Put me in for a win.


----------



## kurtak (Nov 3, 2016)

So how does this raffle thing work ?

I know its for gold & silver members only - but - after search for info on how to be entered I am not finding any real info ?

Kurt


----------



## UncleBenBen (Nov 3, 2016)

kurtak said:


> So how does this raffle thing work ?
> 
> I know its for gold & silver members only - but - after search for info on how to be entered I am not finding any real info ?
> 
> Kurt



Kurt, you kind of did just enter the raffle! Just post to this thread that you want to be entered, and Noxx will put your name in the hat at the end of the month.

Ben


----------



## Tndavid (Nov 3, 2016)

kurtak said:


> So how does this raffle thing work ?
> 
> I know its for gold & silver members only - but - after search for info on how to be entered I am not finding any real info ?
> 
> Kurt


If I'm not mistaken Kurt you just post on this thread for an entry submission to the raffle.

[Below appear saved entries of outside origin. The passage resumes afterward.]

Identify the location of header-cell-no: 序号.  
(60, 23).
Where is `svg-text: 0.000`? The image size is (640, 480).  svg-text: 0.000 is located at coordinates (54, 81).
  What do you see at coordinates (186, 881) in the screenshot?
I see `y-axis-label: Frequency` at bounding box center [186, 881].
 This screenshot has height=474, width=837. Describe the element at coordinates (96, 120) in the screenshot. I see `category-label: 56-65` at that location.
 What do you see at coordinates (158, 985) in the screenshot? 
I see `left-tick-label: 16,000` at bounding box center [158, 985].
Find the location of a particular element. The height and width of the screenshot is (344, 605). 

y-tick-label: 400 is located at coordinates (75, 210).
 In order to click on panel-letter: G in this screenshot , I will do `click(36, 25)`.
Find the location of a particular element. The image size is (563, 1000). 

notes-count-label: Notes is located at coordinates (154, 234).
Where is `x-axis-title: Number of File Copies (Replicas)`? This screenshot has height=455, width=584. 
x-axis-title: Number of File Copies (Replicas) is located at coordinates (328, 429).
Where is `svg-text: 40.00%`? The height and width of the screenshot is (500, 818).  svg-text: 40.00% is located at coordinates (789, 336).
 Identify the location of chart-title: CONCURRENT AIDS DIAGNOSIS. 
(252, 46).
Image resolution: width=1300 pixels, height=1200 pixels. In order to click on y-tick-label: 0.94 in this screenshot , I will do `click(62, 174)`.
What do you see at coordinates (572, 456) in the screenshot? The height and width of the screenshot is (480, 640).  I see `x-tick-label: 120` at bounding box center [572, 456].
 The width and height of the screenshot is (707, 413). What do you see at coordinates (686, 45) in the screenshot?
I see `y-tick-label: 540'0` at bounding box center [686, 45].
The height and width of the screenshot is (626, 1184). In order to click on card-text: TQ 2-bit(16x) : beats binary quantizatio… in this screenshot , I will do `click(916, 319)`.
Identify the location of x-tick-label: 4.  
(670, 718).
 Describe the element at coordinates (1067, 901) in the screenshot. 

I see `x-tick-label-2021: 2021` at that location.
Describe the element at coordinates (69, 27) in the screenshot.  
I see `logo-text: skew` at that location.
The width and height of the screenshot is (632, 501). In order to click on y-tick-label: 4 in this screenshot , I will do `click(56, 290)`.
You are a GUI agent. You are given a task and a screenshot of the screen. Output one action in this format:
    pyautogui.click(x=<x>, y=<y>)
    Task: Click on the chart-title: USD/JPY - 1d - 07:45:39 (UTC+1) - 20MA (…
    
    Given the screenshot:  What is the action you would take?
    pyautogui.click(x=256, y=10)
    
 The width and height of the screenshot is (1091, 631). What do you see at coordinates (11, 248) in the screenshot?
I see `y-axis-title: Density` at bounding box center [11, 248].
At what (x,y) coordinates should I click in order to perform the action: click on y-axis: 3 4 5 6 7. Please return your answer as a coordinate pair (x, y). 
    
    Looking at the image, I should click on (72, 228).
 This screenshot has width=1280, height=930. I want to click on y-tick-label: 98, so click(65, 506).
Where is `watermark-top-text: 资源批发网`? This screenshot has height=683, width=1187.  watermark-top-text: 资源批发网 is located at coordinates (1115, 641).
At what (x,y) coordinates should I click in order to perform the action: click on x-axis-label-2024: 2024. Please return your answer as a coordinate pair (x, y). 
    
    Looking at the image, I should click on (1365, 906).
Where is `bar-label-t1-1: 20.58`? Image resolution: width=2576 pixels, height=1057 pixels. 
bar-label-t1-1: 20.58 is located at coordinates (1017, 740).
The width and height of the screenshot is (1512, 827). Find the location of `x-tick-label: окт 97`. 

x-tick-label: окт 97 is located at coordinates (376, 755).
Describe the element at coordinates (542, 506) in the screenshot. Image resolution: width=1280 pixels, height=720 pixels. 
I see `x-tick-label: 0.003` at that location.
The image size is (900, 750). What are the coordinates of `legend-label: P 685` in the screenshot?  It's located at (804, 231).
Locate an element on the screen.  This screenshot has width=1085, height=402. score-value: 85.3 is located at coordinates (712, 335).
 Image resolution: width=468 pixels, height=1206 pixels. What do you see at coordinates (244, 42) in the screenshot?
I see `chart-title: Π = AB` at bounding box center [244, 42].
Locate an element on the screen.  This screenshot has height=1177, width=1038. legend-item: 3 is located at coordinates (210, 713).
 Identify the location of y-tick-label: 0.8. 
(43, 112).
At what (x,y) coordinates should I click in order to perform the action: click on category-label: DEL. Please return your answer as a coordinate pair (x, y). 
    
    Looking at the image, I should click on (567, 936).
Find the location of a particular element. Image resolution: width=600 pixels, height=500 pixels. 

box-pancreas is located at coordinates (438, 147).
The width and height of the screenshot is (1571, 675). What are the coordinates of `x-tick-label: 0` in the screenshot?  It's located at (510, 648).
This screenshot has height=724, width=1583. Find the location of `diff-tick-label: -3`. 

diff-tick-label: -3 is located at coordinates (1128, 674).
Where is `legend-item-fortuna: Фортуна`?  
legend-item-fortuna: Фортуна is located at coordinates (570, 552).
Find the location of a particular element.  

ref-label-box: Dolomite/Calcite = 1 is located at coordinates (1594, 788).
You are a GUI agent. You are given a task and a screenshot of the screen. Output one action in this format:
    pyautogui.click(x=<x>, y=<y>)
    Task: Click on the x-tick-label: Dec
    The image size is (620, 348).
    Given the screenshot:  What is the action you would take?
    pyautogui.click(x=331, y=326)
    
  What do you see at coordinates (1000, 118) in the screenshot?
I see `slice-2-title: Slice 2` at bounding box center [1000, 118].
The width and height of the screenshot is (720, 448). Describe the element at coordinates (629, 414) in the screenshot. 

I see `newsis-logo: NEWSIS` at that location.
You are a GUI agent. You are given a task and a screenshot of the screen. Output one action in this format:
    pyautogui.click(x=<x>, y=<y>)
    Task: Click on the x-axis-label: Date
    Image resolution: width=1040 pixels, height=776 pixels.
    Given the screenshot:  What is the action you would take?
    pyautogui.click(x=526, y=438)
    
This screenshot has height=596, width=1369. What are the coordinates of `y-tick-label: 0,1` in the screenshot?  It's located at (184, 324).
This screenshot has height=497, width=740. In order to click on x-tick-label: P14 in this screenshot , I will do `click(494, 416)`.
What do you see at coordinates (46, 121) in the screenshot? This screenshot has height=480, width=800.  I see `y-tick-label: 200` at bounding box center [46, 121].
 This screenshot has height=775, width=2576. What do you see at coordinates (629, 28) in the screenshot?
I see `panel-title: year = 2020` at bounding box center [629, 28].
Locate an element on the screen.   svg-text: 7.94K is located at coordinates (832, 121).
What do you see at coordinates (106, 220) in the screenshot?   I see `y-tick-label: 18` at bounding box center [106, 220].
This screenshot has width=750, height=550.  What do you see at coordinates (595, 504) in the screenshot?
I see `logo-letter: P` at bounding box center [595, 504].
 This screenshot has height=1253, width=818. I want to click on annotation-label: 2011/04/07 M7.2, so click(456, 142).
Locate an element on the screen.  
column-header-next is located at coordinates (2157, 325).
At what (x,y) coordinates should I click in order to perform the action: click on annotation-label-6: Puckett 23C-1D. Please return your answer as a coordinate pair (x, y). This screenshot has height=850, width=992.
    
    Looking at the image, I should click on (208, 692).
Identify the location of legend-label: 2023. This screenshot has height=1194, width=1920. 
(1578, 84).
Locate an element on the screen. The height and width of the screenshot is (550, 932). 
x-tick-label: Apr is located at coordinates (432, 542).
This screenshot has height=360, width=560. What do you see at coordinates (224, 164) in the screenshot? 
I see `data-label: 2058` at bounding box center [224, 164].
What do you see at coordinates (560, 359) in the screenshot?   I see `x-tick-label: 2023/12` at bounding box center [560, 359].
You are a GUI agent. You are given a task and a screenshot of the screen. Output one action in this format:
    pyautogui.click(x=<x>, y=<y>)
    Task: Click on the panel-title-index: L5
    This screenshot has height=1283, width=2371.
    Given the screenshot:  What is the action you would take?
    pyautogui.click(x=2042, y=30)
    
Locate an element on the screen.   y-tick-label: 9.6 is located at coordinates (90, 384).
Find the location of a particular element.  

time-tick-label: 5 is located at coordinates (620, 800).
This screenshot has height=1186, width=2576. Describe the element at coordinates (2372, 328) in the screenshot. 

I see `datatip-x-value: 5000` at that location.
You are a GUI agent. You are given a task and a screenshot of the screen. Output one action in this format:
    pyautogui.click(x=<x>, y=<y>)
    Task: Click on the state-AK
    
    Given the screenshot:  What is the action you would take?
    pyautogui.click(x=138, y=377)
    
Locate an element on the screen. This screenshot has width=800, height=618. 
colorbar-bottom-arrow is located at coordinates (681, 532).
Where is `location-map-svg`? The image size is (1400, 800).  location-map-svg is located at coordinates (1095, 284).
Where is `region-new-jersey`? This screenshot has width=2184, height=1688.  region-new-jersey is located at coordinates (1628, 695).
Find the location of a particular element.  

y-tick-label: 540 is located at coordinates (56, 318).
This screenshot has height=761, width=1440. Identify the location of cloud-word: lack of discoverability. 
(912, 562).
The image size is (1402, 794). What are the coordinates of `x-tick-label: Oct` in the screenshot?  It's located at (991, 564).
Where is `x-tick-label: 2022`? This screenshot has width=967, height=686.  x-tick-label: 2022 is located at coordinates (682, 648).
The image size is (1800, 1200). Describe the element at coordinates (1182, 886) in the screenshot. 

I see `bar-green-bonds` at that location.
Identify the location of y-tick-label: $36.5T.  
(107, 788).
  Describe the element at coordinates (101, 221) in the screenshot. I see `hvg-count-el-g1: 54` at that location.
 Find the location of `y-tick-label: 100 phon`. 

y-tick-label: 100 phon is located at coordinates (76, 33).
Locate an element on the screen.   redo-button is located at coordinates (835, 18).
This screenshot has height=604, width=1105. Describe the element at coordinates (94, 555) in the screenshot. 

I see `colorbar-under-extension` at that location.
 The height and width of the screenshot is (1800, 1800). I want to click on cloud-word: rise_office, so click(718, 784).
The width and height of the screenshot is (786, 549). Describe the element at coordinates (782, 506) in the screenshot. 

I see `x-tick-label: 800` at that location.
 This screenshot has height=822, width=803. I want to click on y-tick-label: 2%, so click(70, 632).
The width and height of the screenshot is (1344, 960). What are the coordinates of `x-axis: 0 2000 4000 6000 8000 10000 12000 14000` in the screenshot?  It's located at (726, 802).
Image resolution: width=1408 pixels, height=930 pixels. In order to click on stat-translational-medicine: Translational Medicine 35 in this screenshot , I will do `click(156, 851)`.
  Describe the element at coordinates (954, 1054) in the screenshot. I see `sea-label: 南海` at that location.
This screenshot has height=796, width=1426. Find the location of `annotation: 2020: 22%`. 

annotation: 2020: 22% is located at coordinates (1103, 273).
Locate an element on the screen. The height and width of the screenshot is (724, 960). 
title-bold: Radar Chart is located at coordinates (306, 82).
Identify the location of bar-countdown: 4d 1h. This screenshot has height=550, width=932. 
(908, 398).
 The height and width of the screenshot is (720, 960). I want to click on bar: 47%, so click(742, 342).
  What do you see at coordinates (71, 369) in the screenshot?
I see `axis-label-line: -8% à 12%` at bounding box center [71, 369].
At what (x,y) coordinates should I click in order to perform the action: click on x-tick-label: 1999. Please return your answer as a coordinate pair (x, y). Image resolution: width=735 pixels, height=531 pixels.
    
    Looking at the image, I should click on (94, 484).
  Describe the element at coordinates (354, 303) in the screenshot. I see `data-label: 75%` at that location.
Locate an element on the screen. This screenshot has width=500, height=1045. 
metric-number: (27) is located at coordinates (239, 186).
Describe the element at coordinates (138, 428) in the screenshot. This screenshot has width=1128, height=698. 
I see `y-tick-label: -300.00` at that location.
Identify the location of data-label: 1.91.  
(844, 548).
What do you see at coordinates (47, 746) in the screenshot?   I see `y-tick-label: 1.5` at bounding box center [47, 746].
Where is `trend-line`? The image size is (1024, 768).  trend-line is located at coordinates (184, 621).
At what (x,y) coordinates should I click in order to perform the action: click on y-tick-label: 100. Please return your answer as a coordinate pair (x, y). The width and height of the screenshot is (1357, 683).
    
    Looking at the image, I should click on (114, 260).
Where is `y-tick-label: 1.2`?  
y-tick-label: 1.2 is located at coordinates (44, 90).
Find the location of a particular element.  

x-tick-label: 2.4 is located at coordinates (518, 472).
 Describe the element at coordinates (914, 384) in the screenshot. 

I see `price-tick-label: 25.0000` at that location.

I did see the rules somewhere tho.


----------



## Noxx (Nov 3, 2016)

UncleBenBen said:


> Kurt, you kind of did just enter the raffle! Just post to this thread that you want to be entered, and Noxx will put your name in the hat at the end of the month.
> 
> Ben



That is correct


----------



## Darthratt (Nov 4, 2016)

If like to enter, please. Thanks!


----------



## etack (Nov 14, 2016)

enter me!

Eric


----------



## christian hover (Nov 14, 2016)

It said I am and I quote, "the lucky winner." I'm a little confused here! :shock:


----------



## g_axelsson (Nov 14, 2016)

christian hover said:


> It said I am and I quote, "the lucky winner." I'm a little confused here! :shock:


Unless you are TNDavid you are not the winner.

This is a raffle for paying members.

Göran


----------



## everydayisalesson (Nov 14, 2016)

Put me in please and thank you.

Mike


----------



## Shaul (Nov 29, 2016)

Only question for me is: How versatile would it still be if I have to run it with a transformer ( I'm on 220v) ?


----------



## Noxx (Dec 1, 2016)

So little participation this month :shock: 

Congratulations to the lucky winner : *kurtak* !!


----------